If the Pfizer and Moderna vaccines are approved — it will be the first-ever mRNA vaccines on the market. It is new, but not unknown. Scientists have been studying it for more than a decade. This advancement has been happening behind the scenes, and the COVID-19 pandemic has accelerated it.

THE BENEFITS

It’s fast

In fact, scientists were able to develop the mRNA for COVID-19 within a month of figuring out the DNA sequence. Since this method of vaccine development doesn’t require growing specific cells, it’s easier to standardize and scale.

For example, take the most common way to make the flu vaccine: to produce it at scale, scientists grow the vaccine in the cells of fertilized chicken eggs, then incubate the eggs for days before being able to manufacture them for public use.
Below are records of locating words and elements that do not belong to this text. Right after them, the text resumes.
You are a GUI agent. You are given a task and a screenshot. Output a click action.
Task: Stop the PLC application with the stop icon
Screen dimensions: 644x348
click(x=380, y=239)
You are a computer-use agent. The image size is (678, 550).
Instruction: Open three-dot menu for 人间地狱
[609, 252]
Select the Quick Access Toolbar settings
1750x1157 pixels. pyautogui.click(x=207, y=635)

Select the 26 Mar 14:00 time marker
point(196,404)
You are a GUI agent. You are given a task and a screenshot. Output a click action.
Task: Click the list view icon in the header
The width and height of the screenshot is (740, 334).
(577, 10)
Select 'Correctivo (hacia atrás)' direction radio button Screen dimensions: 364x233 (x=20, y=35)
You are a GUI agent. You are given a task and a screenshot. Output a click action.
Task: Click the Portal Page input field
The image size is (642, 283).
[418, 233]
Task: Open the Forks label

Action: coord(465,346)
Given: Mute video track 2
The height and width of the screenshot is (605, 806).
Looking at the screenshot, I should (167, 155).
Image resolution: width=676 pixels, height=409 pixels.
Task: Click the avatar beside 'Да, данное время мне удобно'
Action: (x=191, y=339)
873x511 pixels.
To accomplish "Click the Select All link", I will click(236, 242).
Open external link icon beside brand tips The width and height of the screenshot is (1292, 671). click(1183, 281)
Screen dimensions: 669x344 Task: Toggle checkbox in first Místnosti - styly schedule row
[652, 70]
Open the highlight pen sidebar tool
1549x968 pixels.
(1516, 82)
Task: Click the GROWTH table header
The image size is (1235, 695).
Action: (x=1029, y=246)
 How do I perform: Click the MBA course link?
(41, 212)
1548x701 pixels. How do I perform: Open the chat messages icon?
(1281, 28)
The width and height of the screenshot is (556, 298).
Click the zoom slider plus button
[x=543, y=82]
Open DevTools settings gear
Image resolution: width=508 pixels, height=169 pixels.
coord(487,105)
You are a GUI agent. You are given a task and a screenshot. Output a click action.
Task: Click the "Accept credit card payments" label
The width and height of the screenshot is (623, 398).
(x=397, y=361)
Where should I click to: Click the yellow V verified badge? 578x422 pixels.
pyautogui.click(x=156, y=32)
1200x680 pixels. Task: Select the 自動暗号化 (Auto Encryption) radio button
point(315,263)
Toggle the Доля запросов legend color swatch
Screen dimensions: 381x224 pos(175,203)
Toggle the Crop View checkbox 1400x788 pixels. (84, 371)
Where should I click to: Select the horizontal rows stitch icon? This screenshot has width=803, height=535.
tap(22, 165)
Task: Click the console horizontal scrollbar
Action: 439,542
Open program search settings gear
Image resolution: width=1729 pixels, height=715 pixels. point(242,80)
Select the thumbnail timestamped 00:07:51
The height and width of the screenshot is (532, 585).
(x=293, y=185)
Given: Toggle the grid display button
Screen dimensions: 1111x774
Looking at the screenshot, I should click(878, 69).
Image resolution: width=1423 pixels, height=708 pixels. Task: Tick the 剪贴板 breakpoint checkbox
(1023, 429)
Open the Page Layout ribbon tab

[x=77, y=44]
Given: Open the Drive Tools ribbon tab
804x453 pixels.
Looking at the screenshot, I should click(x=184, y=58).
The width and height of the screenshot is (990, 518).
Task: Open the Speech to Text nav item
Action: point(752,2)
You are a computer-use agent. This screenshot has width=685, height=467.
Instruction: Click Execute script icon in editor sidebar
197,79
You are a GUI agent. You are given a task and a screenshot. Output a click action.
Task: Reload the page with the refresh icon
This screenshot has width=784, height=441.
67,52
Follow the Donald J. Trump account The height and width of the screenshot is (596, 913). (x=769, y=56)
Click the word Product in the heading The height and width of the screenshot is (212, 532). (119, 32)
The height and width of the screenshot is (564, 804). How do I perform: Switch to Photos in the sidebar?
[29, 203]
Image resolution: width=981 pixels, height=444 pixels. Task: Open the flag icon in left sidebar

That method is cumbersome, time-consuming and resource-intensive.

In contrast, mRNA can all be done in test tubes. No cells required.

“They were able to develop this fast, but in addition that’s why they could start their trials early,” Sullivan said.

A lot of the basic science had been done ahead of time for how to put the vaccine in lipid particles. Operation Warp Speed helped with manufacturing these things. The U.S. government funded these efforts so the pharmaceutical companies didn’t have to make financial risks while attempting to make a vaccine.

“Great financial risk oftentimes is what slows down the vaccine process,” Sullivan explained. “Companies don’t want to put in that much risk until they’re really sure.”

Doesn’t touch our DNA

Even though mRNA is genetic material, it doesn’t interact with our own DNA.

“It doesn’t get into our vault where we have all of our genetic information in the nucleus — it doesn’t enter that part of the cell at all,” Sullivan said.

No virus needed

Unlike other vaccines which rely on a dead or weakened form of the virus to build immunity, the best part of the mRNA vaccine is that it cannot make a coronavirus.

“It’s only the spike protein, meaning people cannot get COVID-19 from these vaccines,” Sullivan said. “No way.”

Power in numbers

Some vaccine trials may only have 5,000 people. But for COVID-19 trials, scientists have gotten 30,000 to 45,000 people.

“These trials are much bigger, which allows us to get information much quicker,” Sullivan said. “Through these trials we’ve been able to learn that these vaccines really protect against the most severe type of COVID-19 that puts people in the hospital, requiring oxygen or an ICU bed.”

REMAINING QUESTIONS

At this time scientists have determined the vaccine does build immunity in the participants, with both Pfizer and Moderna vaccines touting near 95% efficacy. However, they still aren’t sure how long the immunity lasts.

“We won’t know for several months — five, six, 12 months about how long this lasts as far as effectiveness,” Sullivan said.

OHA is on the lookout for any safety surprises. Dr. Sullivan said he’s curious to know more about the vaccine’s effect on subpopulations, like older folks, people with chronic disease, children, and those who’ve been historically disproportionately affected by this disease, such as people of color.

“Those are the things that I’d like to drill down and make sure that these vaccines, both of them, are effective for all races and ethnicities and all ages that they’ve been tested in,” he said, “That’s what we want confirmation of.”

The Pfizer vaccine had enrolled kids down to 16. Now they’re looking at kids as young as 12. This week, Moderna announced that it was starting a 3,000-person placebo-controlled trial in kids between 12 and 18.

The vaccine trials have given us information that shows these are very effective vaccines. Dr. Sullivan said we’re even luckier to have two of them available so we can start to end this pandemic.

“If all that data comes to pass, as scientists have understood, that’s a real boon for Oregon and the rest of the world,” Sullivan said.